(Collected data)

┄┄┄┄┄┄┄┄┄┄┄┄┄┄┄┄┄┄┄┄

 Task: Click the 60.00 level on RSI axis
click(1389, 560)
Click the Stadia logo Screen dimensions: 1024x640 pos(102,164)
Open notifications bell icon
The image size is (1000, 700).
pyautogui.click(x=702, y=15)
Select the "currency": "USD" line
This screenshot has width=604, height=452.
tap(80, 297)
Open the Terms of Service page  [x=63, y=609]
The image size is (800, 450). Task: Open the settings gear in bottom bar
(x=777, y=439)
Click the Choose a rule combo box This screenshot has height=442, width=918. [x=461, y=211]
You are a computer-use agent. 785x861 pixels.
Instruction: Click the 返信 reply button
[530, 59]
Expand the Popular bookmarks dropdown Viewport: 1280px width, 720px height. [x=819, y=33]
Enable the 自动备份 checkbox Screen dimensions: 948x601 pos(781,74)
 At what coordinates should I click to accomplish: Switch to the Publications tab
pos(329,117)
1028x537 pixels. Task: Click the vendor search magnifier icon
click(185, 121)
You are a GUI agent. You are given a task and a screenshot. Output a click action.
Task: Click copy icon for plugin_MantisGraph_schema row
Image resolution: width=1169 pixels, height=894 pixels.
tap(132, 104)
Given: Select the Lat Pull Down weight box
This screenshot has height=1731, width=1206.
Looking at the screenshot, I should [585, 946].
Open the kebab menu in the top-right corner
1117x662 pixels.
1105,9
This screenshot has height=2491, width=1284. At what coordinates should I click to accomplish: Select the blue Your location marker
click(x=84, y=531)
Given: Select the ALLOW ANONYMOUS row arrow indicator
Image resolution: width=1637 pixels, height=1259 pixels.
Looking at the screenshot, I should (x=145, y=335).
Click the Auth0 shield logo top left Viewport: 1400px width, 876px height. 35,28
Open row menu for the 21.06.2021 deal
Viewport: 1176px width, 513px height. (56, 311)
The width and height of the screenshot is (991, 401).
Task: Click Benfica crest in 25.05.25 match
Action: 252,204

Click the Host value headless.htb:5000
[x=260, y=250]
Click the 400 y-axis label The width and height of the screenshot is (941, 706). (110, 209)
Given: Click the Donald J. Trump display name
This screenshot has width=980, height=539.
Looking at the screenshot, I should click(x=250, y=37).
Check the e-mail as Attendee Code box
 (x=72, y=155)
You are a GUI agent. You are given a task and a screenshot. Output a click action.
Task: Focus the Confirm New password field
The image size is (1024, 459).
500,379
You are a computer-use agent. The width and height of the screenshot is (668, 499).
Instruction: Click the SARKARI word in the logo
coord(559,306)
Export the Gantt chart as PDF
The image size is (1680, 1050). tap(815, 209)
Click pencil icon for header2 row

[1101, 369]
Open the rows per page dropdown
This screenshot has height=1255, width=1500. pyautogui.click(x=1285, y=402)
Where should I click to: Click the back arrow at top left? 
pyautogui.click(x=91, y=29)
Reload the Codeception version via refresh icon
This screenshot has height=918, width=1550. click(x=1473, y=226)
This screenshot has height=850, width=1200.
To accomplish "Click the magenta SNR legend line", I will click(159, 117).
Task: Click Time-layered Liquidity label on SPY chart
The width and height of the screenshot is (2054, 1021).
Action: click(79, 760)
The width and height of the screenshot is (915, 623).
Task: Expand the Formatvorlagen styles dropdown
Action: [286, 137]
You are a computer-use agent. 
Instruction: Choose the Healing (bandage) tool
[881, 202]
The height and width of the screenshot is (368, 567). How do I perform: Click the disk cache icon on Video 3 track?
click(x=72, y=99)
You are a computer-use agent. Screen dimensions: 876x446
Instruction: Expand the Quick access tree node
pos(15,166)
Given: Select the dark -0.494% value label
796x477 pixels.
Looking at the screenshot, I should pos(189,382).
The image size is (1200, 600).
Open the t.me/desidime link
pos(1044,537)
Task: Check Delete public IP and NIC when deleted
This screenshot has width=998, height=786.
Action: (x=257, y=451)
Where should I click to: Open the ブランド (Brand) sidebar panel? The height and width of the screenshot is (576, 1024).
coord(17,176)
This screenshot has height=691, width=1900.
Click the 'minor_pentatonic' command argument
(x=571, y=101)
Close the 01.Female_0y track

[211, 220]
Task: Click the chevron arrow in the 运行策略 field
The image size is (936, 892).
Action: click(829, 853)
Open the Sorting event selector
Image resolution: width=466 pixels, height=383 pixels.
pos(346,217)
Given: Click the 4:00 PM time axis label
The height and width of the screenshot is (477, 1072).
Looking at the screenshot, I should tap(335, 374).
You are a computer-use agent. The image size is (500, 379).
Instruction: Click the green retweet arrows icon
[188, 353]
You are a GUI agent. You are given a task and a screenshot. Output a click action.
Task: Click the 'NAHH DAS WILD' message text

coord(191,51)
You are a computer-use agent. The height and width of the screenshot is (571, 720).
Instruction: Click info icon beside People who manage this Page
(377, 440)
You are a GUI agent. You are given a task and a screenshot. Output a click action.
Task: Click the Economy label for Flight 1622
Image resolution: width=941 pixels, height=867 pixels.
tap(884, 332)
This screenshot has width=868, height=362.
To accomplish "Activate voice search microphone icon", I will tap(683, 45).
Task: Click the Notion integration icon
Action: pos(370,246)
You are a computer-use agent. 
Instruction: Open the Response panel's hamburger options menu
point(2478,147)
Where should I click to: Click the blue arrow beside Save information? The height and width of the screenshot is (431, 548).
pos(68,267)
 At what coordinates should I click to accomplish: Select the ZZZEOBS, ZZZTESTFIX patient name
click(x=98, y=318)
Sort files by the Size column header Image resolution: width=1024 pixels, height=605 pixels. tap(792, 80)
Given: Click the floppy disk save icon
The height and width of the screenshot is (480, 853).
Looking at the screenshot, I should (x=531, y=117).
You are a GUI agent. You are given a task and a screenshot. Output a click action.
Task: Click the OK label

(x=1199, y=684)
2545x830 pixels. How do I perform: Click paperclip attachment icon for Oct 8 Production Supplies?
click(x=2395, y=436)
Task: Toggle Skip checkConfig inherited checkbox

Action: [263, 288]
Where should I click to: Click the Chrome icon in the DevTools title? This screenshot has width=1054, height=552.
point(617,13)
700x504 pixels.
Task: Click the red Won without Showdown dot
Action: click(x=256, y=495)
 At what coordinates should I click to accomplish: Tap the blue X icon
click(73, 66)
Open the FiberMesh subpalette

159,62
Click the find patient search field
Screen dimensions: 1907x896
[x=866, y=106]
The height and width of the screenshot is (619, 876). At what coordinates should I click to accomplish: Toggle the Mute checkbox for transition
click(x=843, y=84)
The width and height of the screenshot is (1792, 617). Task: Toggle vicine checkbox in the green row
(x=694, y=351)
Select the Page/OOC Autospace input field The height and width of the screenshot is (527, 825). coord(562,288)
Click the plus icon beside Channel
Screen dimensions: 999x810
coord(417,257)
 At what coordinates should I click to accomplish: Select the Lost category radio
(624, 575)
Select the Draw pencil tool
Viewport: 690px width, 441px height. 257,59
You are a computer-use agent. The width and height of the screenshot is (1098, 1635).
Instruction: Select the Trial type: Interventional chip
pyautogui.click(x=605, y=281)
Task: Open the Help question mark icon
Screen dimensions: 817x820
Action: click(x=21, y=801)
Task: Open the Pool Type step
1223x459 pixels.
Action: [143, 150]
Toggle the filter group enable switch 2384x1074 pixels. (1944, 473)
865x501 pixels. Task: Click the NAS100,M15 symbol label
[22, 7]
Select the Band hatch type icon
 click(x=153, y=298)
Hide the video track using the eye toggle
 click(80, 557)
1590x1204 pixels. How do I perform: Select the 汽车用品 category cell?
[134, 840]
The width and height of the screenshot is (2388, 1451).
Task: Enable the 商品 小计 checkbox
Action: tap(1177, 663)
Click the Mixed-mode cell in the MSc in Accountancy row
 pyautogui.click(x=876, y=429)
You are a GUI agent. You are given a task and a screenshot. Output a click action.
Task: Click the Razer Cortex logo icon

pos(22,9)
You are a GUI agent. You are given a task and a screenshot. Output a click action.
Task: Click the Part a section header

┄┄┄┄┄┄┄┄┄┄┄┄┄┄┄┄┄┄┄┄

Would you please copy the lines above, from the one holding "Task: Open the Pool Type step" through the last, and nothing else?

### Solution for this task
Task: Open the Pool Type step
1223x459 pixels.
Action: [143, 150]
Toggle the filter group enable switch 2384x1074 pixels. (1944, 473)
865x501 pixels. Task: Click the NAS100,M15 symbol label
[22, 7]
Select the Band hatch type icon
 click(x=153, y=298)
Hide the video track using the eye toggle
 click(80, 557)
1590x1204 pixels. How do I perform: Select the 汽车用品 category cell?
[134, 840]
The width and height of the screenshot is (2388, 1451).
Task: Enable the 商品 小计 checkbox
Action: tap(1177, 663)
Click the Mixed-mode cell in the MSc in Accountancy row
 pyautogui.click(x=876, y=429)
You are a GUI agent. You are given a task and a screenshot. Output a click action.
Task: Click the Razer Cortex logo icon

pos(22,9)
You are a GUI agent. You are given a task and a screenshot. Output a click action.
Task: Click the Part a section header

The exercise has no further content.